* [Your instructions] From the records below, print exactly the lines starting at the one containing "Expand the user" and ending at the one containing "Click the 4.95", ends included, and nothing else.

BEGIN

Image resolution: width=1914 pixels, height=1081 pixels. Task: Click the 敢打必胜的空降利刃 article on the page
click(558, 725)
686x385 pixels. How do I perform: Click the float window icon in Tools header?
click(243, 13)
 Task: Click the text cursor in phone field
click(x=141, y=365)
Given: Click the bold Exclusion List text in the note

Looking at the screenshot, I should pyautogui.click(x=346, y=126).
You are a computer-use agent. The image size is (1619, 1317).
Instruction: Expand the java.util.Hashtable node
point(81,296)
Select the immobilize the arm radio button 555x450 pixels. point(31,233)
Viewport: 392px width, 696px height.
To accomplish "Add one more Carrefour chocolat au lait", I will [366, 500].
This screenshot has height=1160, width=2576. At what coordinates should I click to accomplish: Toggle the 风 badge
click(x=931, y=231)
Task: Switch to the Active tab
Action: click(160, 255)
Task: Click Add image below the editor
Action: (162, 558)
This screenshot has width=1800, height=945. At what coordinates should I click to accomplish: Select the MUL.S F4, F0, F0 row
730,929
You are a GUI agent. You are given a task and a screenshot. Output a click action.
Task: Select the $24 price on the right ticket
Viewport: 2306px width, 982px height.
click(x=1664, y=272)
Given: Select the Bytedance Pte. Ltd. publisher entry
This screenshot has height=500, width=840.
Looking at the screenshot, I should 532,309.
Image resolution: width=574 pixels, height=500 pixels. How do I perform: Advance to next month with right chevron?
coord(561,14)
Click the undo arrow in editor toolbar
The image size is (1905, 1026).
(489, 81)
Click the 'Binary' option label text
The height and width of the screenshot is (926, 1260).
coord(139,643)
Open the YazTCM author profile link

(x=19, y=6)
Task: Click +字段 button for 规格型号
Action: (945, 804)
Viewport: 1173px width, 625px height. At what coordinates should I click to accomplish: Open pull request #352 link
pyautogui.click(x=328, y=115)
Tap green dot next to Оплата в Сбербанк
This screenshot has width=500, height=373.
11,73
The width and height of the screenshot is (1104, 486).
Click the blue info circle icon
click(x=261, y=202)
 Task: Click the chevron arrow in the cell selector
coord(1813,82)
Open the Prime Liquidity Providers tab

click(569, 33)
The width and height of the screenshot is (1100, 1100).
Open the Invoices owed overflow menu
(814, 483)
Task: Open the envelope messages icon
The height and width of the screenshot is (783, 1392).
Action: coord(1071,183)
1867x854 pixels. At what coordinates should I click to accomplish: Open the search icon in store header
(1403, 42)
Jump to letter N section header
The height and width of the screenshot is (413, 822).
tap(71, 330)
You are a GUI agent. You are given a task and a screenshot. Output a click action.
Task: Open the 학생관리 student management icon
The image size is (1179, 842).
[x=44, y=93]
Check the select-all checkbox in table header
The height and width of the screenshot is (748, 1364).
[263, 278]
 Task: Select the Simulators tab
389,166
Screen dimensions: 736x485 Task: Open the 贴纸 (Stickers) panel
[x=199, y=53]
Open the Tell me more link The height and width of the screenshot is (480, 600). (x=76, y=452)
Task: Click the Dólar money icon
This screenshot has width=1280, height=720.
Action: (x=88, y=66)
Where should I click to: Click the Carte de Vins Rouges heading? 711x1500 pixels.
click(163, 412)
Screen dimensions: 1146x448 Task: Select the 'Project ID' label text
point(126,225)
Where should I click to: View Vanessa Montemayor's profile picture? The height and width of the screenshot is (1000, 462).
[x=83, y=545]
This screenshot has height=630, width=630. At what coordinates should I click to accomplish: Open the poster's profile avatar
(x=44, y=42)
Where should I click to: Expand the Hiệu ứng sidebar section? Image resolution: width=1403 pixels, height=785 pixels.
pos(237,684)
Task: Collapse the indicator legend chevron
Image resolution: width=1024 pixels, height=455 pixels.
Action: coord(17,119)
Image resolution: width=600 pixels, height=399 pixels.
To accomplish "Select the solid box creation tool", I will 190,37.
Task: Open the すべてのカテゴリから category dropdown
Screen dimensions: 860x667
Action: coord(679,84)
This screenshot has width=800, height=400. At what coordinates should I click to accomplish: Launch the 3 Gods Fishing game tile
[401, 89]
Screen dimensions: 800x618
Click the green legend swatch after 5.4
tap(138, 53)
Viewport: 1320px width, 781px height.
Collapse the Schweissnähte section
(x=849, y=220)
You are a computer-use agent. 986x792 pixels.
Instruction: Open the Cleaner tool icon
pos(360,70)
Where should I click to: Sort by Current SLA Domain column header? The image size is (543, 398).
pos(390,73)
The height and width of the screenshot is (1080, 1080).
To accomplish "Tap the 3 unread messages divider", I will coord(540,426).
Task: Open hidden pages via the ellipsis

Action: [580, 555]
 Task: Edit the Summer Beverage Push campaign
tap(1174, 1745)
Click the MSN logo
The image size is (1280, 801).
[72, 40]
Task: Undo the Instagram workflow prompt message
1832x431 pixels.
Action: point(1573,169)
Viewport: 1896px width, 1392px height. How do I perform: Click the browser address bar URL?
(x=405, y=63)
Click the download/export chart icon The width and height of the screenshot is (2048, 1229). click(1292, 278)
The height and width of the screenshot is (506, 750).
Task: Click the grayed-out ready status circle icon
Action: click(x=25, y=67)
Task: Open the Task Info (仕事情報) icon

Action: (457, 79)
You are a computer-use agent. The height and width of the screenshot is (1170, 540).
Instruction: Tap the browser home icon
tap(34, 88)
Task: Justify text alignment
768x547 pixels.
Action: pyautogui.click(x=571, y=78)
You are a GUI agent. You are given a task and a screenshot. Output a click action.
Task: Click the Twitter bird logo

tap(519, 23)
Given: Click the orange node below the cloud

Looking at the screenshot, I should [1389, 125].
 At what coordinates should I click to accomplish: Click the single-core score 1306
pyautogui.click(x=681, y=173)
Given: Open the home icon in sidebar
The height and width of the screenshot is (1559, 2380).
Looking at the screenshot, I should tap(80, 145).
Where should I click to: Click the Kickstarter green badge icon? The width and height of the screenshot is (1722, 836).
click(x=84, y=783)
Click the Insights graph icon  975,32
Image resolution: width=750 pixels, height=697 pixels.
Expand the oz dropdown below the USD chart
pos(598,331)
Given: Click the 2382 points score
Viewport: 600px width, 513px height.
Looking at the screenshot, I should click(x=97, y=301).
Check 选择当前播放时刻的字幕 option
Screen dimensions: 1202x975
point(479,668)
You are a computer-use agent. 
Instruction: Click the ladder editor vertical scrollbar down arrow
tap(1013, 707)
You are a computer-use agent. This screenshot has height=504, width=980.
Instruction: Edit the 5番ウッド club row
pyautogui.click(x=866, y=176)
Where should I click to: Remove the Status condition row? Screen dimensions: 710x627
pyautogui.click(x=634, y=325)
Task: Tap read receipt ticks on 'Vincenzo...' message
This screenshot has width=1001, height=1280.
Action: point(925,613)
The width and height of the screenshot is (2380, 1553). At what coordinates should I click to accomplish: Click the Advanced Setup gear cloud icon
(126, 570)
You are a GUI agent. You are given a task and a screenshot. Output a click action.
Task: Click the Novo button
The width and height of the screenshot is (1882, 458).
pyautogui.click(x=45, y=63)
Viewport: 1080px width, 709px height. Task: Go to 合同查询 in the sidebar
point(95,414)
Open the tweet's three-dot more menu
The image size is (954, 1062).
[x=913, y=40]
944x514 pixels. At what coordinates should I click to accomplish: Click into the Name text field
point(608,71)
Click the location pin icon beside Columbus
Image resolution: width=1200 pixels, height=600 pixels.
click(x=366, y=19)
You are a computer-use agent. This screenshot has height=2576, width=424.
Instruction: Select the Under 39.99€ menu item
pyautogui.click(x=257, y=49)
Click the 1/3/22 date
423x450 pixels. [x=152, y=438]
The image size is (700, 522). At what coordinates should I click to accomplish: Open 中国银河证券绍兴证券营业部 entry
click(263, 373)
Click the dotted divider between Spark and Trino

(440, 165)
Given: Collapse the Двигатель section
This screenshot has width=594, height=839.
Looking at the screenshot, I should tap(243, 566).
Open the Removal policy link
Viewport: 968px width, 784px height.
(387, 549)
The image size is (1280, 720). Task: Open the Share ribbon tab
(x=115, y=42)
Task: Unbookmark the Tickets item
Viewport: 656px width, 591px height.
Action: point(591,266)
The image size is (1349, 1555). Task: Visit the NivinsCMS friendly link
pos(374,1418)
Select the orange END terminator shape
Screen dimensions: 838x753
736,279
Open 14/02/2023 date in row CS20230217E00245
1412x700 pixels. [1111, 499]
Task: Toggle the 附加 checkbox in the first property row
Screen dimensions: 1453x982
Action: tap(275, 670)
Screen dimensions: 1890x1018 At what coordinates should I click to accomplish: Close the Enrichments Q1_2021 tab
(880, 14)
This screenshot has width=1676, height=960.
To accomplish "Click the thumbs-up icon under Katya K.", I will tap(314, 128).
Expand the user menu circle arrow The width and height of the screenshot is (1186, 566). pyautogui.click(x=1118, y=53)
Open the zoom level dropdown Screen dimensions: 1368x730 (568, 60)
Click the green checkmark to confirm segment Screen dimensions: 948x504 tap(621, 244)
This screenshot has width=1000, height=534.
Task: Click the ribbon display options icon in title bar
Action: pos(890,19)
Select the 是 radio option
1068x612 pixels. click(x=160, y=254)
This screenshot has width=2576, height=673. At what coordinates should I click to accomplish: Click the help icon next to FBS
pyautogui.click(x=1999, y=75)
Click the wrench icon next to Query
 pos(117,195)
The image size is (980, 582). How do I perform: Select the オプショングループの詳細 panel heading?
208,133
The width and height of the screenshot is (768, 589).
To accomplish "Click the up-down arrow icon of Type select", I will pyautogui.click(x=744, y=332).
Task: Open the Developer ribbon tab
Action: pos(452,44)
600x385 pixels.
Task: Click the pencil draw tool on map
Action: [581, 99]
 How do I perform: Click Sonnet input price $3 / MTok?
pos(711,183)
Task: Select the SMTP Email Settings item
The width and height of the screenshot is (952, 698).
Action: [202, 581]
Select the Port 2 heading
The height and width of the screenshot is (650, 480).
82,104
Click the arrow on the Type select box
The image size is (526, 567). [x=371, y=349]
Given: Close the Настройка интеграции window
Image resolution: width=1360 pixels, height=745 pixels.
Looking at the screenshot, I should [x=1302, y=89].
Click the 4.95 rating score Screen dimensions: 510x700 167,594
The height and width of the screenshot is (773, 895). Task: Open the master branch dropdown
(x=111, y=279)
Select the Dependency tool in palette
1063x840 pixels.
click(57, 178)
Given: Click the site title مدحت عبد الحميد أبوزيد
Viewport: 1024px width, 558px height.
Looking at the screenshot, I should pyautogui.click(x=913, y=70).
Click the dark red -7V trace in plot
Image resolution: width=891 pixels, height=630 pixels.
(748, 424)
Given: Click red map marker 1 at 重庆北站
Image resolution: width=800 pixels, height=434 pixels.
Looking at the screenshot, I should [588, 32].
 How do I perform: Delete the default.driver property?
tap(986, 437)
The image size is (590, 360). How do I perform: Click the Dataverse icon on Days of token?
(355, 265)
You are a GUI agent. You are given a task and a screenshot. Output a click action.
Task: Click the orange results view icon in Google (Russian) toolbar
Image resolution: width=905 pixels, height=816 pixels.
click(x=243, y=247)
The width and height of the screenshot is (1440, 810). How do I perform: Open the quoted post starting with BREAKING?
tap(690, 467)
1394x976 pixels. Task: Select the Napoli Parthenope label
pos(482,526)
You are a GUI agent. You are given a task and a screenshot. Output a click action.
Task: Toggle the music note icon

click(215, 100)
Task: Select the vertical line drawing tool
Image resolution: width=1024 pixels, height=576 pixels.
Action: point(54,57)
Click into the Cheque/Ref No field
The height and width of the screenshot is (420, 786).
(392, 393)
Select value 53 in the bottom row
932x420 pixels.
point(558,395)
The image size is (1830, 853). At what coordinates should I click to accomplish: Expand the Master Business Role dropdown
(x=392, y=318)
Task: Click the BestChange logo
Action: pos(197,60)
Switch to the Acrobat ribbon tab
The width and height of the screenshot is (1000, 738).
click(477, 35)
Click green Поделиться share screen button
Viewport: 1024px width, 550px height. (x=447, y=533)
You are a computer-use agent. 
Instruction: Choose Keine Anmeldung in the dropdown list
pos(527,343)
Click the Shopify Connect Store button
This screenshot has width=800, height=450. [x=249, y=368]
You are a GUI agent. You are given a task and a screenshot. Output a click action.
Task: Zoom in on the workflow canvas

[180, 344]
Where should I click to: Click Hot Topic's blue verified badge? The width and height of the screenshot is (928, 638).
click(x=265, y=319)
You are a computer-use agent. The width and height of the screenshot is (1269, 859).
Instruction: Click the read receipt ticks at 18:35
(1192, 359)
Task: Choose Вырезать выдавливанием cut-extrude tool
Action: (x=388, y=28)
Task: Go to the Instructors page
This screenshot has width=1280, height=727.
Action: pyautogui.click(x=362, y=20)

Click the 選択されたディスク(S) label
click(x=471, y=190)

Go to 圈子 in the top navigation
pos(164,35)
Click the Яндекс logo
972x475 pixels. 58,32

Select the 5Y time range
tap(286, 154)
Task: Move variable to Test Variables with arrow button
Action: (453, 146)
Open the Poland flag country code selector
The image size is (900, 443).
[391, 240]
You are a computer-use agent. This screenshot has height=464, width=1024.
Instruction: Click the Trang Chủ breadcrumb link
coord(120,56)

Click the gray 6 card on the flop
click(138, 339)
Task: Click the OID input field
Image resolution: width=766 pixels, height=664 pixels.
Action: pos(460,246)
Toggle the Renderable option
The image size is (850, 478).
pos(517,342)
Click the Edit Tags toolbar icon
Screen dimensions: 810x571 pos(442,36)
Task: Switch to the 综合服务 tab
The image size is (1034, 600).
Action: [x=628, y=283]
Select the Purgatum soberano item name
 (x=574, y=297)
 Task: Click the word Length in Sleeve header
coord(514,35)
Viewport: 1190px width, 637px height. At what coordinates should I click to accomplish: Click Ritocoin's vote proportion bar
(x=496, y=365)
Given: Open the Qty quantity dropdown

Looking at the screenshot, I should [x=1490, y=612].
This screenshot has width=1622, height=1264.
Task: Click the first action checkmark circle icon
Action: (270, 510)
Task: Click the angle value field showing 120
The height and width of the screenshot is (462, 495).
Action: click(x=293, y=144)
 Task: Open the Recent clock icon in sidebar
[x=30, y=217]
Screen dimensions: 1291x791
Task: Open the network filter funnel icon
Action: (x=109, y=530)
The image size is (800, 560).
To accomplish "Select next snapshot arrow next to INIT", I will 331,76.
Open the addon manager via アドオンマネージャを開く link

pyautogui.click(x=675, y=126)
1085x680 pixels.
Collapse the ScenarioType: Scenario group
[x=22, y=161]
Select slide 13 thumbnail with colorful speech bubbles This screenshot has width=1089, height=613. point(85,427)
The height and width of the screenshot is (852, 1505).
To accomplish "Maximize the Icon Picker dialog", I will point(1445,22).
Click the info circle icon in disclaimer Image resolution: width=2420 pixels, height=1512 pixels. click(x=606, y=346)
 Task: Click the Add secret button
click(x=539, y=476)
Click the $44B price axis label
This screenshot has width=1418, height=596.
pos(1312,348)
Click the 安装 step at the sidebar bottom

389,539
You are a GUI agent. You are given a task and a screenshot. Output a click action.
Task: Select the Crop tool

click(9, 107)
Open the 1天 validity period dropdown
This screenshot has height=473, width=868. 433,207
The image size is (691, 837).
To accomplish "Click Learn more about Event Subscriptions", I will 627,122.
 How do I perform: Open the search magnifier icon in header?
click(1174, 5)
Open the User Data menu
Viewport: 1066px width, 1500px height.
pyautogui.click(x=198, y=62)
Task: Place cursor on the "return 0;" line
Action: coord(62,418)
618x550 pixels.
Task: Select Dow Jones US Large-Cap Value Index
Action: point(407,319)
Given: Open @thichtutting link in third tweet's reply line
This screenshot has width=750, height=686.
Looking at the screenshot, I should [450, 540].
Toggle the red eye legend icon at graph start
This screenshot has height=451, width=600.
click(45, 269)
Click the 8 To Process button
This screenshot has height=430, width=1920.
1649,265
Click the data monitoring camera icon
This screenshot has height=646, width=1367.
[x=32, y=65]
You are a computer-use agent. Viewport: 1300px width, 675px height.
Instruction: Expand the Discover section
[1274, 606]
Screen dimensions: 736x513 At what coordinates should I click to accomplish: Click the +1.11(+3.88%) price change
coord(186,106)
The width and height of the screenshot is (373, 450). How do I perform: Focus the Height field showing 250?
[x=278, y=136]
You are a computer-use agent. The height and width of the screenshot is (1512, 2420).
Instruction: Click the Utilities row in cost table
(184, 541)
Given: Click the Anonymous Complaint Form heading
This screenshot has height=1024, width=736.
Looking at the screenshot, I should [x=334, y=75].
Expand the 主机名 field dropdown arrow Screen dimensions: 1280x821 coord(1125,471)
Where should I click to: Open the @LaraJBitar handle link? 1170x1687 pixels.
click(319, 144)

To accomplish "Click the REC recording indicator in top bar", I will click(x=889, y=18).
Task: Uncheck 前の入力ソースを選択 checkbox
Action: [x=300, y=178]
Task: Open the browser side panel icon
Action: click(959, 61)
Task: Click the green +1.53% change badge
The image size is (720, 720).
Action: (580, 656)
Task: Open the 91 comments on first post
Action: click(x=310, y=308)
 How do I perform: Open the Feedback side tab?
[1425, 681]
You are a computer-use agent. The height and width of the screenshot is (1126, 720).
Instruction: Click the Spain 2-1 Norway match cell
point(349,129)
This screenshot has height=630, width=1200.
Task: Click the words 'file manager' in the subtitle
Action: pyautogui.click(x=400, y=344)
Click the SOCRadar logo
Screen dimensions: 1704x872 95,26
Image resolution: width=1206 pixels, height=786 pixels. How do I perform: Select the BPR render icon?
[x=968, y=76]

END

* [Answer space]
Expand the user menu circle arrow The width and height of the screenshot is (1186, 566). pyautogui.click(x=1118, y=53)
Open the zoom level dropdown Screen dimensions: 1368x730 (568, 60)
Click the green checkmark to confirm segment Screen dimensions: 948x504 tap(621, 244)
This screenshot has width=1000, height=534.
Task: Click the ribbon display options icon in title bar
Action: pos(890,19)
Select the 是 radio option
1068x612 pixels. click(x=160, y=254)
This screenshot has width=2576, height=673. At what coordinates should I click to accomplish: Click the help icon next to FBS
pyautogui.click(x=1999, y=75)
Click the wrench icon next to Query
 pos(117,195)
The image size is (980, 582). How do I perform: Select the オプショングループの詳細 panel heading?
208,133
The width and height of the screenshot is (768, 589).
To accomplish "Click the up-down arrow icon of Type select", I will pyautogui.click(x=744, y=332).
Task: Open the Developer ribbon tab
Action: pos(452,44)
600x385 pixels.
Task: Click the pencil draw tool on map
Action: [581, 99]
 How do I perform: Click Sonnet input price $3 / MTok?
pos(711,183)
Task: Select the SMTP Email Settings item
The width and height of the screenshot is (952, 698).
Action: [202, 581]
Select the Port 2 heading
The height and width of the screenshot is (650, 480).
82,104
Click the arrow on the Type select box
The image size is (526, 567). [x=371, y=349]
Given: Close the Настройка интеграции window
Image resolution: width=1360 pixels, height=745 pixels.
Looking at the screenshot, I should [x=1302, y=89].
Click the 4.95 rating score Screen dimensions: 510x700 167,594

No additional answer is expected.